Material provided Block Start
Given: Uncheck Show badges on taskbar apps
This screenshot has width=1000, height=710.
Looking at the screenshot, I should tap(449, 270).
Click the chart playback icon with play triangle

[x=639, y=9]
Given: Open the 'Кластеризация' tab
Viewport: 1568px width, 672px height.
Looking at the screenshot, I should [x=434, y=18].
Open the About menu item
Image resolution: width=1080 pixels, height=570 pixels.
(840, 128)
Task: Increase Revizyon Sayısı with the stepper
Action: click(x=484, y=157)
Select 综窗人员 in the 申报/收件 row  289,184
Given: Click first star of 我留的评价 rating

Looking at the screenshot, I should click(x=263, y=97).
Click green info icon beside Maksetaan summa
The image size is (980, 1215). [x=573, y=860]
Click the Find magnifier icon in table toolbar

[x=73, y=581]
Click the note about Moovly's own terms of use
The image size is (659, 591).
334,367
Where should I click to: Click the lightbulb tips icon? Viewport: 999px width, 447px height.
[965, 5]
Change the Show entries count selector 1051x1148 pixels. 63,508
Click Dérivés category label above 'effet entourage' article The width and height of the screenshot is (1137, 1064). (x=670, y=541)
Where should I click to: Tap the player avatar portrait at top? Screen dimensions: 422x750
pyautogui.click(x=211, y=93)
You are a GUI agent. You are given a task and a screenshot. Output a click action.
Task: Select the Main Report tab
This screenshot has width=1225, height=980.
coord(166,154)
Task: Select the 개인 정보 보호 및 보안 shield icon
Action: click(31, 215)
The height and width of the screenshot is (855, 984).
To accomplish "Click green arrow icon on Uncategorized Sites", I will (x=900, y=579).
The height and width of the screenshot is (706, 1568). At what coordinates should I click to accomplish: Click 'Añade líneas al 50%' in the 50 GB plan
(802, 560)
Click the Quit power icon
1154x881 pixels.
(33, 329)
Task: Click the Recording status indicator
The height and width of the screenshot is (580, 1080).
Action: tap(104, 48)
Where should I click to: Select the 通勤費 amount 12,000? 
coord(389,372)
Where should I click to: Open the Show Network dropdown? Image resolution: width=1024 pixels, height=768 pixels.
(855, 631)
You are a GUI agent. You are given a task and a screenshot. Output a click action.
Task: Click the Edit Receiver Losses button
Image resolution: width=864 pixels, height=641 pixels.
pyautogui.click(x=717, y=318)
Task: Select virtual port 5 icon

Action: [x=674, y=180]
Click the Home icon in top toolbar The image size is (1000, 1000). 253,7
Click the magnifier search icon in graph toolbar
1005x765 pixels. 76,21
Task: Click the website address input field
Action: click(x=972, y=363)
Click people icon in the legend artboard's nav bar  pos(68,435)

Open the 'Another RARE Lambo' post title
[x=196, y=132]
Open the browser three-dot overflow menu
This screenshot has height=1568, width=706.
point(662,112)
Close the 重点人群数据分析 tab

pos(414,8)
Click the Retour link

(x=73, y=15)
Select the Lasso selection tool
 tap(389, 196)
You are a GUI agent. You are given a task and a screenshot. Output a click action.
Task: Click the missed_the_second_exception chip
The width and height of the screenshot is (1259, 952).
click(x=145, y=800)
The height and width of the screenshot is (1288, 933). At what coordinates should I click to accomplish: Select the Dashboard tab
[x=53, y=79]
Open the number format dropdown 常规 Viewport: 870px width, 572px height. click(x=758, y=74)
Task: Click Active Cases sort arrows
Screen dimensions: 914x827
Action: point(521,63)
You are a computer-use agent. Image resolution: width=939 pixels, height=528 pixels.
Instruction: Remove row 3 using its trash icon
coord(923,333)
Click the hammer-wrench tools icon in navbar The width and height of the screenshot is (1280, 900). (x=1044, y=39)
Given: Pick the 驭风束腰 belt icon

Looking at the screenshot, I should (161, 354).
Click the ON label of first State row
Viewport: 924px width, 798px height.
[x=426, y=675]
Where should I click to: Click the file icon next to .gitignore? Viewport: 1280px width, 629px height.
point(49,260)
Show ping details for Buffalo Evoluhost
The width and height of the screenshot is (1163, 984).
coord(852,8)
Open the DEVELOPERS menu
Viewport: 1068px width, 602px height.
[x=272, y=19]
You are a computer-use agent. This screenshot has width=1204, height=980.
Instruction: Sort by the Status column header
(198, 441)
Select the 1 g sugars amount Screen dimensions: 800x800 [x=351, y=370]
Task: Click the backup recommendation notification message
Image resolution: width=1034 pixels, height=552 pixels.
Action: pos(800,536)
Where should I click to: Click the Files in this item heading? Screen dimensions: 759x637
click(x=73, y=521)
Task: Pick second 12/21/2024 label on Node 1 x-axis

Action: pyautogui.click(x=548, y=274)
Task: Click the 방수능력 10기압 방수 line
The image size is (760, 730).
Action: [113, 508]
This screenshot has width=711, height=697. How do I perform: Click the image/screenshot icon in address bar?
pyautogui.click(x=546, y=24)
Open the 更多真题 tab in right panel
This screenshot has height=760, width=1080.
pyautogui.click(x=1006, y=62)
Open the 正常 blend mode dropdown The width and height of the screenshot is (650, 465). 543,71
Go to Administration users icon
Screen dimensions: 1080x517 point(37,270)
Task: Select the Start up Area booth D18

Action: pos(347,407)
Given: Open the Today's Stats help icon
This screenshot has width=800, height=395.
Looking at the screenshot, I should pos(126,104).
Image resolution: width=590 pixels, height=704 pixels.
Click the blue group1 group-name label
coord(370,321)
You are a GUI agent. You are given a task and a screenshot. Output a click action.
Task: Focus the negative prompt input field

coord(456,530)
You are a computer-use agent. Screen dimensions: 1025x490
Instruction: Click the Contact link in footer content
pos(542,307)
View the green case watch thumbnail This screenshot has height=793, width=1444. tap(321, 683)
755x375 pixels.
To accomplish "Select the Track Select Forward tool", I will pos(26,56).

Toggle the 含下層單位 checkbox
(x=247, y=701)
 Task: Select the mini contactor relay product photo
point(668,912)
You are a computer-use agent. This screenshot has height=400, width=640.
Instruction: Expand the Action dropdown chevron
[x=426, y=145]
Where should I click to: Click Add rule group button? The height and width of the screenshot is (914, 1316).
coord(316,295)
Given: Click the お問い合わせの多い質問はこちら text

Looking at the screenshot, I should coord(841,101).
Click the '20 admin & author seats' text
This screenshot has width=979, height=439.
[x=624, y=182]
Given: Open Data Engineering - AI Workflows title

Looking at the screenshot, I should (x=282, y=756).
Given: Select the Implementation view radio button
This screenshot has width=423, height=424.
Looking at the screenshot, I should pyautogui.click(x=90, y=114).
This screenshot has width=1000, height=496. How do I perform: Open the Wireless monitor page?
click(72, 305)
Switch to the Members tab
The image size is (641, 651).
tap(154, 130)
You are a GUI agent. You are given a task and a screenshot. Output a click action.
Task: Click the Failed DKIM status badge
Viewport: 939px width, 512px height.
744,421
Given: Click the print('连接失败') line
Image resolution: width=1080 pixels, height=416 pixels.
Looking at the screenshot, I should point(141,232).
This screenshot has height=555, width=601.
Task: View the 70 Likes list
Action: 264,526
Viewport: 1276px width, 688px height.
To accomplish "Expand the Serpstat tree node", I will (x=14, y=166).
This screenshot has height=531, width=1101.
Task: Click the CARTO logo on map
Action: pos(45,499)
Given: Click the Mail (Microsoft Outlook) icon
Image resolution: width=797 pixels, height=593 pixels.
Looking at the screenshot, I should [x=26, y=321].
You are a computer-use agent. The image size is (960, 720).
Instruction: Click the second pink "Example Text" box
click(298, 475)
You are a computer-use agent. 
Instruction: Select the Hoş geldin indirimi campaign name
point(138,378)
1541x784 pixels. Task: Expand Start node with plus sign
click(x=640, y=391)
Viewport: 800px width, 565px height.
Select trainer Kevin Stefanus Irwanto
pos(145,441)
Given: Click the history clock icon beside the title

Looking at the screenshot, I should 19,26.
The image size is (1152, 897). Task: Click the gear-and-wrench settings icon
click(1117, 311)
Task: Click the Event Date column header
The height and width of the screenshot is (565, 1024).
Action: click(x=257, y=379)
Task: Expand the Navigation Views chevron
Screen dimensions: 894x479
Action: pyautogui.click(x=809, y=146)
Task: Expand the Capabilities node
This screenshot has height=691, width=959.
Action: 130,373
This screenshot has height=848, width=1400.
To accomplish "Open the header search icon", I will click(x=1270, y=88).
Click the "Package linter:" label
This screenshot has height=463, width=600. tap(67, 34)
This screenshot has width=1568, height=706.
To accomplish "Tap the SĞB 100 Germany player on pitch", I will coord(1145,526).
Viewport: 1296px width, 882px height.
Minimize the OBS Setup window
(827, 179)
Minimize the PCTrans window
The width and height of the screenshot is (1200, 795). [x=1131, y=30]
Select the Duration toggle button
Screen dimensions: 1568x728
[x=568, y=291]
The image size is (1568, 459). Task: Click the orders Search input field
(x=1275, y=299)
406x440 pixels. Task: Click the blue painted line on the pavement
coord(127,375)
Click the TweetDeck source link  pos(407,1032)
Material provided Block End
Your objective
This task calls for an exact reproduction of the lines that start at the one containing "This screenshot has height=848, width=1400." and continue to the end of the entries above.

Your response
This screenshot has height=848, width=1400.
To accomplish "Open the header search icon", I will click(x=1270, y=88).
Click the "Package linter:" label
This screenshot has height=463, width=600. tap(67, 34)
This screenshot has width=1568, height=706.
To accomplish "Tap the SĞB 100 Germany player on pitch", I will coord(1145,526).
Viewport: 1296px width, 882px height.
Minimize the OBS Setup window
(827, 179)
Minimize the PCTrans window
The width and height of the screenshot is (1200, 795). [x=1131, y=30]
Select the Duration toggle button
Screen dimensions: 1568x728
[x=568, y=291]
The image size is (1568, 459). Task: Click the orders Search input field
(x=1275, y=299)
406x440 pixels. Task: Click the blue painted line on the pavement
coord(127,375)
Click the TweetDeck source link  pos(407,1032)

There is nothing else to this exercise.